### Work to be completed
From the records below, extract only the lines running from the line with "Click the Search button" to the line with "Given: Toggle log scale mode", both lines included, reproducing them exactly.
┌──
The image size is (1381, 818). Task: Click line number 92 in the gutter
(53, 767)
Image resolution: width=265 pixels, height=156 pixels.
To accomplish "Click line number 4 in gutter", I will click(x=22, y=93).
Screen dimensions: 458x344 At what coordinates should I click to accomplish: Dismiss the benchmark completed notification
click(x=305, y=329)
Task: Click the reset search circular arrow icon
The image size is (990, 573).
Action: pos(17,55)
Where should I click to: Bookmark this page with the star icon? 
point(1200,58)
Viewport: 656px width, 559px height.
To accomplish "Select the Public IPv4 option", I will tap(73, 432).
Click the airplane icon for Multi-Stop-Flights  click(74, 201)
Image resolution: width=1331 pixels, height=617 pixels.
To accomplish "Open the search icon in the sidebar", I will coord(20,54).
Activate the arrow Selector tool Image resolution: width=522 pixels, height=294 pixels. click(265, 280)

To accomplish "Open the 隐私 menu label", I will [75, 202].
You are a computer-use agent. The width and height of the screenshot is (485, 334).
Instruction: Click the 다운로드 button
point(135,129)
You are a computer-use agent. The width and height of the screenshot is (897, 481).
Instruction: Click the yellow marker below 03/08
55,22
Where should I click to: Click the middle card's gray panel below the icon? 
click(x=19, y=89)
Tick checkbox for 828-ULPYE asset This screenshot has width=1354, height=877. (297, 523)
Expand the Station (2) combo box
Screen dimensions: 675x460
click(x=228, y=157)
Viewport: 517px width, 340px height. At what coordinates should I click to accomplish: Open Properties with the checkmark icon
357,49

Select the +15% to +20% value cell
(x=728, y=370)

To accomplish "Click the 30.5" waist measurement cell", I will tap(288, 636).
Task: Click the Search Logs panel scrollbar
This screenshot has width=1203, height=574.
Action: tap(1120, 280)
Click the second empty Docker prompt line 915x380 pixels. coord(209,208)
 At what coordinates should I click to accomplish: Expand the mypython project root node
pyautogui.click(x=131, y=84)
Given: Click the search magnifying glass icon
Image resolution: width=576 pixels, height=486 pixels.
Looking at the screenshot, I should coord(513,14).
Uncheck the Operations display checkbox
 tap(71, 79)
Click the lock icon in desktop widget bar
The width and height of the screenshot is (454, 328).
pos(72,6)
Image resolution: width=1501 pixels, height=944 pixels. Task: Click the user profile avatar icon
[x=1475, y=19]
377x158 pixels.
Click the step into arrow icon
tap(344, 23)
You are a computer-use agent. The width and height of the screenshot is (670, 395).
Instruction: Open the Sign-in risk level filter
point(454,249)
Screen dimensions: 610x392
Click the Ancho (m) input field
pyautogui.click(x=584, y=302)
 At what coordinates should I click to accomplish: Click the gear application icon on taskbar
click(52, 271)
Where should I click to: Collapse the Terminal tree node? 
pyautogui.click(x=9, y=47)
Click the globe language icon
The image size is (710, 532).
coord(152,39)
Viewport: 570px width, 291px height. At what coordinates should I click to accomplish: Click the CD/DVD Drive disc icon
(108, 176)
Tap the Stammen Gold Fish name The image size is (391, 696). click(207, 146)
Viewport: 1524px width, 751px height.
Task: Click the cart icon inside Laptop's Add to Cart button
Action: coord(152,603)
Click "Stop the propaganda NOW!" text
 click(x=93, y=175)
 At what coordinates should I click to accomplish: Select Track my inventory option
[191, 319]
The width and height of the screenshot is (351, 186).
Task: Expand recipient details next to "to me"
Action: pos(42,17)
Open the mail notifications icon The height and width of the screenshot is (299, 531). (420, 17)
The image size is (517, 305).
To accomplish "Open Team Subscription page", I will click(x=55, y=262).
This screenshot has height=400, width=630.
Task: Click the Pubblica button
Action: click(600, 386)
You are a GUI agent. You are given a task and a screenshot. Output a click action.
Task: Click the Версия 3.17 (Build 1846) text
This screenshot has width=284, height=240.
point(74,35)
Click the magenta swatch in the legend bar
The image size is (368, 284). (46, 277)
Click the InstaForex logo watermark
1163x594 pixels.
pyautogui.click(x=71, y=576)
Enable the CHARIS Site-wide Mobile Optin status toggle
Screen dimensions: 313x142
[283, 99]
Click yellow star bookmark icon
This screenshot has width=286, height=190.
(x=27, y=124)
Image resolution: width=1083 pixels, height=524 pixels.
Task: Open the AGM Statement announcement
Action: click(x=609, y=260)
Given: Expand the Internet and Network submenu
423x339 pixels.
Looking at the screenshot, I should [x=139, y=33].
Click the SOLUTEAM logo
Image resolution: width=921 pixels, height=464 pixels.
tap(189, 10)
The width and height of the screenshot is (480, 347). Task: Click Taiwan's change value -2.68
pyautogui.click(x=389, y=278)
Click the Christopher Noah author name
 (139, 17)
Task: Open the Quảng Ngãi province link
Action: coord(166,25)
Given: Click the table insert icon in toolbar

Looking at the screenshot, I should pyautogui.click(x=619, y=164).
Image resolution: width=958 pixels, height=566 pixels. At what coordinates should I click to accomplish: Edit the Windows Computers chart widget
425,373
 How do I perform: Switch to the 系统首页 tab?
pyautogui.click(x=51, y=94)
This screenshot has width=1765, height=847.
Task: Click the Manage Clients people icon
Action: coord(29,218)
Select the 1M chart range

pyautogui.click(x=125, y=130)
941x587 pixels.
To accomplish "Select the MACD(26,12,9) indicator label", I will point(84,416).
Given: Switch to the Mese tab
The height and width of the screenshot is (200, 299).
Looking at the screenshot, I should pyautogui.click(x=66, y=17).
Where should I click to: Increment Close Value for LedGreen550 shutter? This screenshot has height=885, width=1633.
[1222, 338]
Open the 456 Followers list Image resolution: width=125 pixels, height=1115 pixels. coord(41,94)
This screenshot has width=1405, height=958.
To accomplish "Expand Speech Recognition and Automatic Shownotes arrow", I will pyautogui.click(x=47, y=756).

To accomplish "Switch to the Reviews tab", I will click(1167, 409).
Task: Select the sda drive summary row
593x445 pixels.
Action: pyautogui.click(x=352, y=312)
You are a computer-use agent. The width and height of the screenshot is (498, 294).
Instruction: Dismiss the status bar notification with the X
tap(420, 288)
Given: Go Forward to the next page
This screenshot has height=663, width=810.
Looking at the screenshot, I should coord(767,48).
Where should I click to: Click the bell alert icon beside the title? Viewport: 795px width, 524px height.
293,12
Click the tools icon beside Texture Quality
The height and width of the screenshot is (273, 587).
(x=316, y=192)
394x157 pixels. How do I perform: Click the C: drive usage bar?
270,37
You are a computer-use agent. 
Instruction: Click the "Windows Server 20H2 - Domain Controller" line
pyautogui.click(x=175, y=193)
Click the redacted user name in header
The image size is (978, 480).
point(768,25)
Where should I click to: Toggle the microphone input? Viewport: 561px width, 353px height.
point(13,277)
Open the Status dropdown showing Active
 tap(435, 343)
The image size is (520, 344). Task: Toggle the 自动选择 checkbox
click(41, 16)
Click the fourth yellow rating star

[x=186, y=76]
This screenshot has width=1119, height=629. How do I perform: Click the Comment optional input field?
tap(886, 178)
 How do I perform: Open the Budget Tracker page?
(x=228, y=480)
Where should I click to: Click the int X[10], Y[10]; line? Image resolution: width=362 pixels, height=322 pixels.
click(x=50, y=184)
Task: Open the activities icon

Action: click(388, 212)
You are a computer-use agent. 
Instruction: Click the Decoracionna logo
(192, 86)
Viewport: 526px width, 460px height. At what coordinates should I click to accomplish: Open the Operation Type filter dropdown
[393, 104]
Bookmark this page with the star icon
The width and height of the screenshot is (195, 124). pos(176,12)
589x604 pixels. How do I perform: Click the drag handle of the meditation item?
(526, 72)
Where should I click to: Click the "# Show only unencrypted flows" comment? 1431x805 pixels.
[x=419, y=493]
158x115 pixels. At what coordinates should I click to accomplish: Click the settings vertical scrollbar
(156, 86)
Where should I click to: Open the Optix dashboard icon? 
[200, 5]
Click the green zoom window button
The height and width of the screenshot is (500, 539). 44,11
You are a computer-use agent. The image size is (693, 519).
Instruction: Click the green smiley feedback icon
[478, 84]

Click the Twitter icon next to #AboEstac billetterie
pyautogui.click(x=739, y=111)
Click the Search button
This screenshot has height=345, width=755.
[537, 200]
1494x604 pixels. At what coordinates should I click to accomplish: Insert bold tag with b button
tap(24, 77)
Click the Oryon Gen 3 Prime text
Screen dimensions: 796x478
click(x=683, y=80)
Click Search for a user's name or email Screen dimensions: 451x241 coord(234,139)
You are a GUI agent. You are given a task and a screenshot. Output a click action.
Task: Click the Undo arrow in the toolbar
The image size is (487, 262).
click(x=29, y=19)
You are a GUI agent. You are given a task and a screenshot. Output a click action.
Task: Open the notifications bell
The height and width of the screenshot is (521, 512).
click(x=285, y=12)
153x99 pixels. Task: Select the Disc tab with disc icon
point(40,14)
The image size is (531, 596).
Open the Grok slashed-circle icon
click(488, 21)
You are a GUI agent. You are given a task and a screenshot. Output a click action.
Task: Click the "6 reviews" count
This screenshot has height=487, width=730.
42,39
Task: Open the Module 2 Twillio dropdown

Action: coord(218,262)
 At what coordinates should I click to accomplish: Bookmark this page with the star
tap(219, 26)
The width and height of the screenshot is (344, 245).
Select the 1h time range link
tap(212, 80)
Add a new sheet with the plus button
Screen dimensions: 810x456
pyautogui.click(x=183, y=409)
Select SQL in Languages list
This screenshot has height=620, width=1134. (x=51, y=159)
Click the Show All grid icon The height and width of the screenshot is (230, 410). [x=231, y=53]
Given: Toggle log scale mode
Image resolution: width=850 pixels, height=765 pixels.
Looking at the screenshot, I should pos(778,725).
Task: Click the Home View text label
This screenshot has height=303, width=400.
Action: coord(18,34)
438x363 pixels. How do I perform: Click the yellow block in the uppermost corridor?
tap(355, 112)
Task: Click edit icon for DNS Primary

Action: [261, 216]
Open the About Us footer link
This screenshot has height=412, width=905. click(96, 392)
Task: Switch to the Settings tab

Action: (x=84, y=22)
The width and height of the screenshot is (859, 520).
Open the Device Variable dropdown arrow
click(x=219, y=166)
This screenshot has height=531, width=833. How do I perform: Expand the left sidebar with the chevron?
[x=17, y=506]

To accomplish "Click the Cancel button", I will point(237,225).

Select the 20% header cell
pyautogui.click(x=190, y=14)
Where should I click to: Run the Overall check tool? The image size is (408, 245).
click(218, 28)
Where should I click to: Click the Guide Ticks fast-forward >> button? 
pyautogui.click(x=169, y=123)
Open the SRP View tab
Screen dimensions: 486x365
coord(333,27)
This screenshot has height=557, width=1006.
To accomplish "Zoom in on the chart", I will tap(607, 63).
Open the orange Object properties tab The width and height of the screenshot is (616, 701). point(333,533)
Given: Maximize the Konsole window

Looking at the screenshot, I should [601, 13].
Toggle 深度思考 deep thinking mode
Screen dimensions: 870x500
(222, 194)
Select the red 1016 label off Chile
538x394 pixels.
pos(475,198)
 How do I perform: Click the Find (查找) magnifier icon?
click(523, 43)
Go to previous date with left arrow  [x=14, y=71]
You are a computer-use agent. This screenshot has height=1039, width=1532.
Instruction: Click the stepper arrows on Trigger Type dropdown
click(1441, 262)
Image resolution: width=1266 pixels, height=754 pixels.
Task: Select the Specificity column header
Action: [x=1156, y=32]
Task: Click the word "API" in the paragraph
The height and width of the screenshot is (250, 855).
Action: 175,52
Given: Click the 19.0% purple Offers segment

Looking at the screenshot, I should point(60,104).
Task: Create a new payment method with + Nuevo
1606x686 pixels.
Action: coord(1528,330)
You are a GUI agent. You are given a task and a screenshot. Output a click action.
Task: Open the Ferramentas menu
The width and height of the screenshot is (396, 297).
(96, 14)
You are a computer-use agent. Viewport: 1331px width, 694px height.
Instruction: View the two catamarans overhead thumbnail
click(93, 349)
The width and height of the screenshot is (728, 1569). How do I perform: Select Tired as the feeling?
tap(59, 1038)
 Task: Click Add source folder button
└──
### Exercise solution
Click the Search button
This screenshot has height=345, width=755.
[537, 200]
1494x604 pixels. At what coordinates should I click to accomplish: Insert bold tag with b button
tap(24, 77)
Click the Oryon Gen 3 Prime text
Screen dimensions: 796x478
click(x=683, y=80)
Click Search for a user's name or email Screen dimensions: 451x241 coord(234,139)
You are a GUI agent. You are given a task and a screenshot. Output a click action.
Task: Click the Undo arrow in the toolbar
The image size is (487, 262).
click(x=29, y=19)
You are a GUI agent. You are given a task and a screenshot. Output a click action.
Task: Open the notifications bell
The height and width of the screenshot is (521, 512).
click(x=285, y=12)
153x99 pixels. Task: Select the Disc tab with disc icon
point(40,14)
The image size is (531, 596).
Open the Grok slashed-circle icon
click(488, 21)
You are a GUI agent. You are given a task and a screenshot. Output a click action.
Task: Click the "6 reviews" count
This screenshot has height=487, width=730.
42,39
Task: Open the Module 2 Twillio dropdown

Action: coord(218,262)
 At what coordinates should I click to accomplish: Bookmark this page with the star
tap(219, 26)
The width and height of the screenshot is (344, 245).
Select the 1h time range link
tap(212, 80)
Add a new sheet with the plus button
Screen dimensions: 810x456
pyautogui.click(x=183, y=409)
Select SQL in Languages list
This screenshot has height=620, width=1134. (x=51, y=159)
Click the Show All grid icon The height and width of the screenshot is (230, 410). [x=231, y=53]
Given: Toggle log scale mode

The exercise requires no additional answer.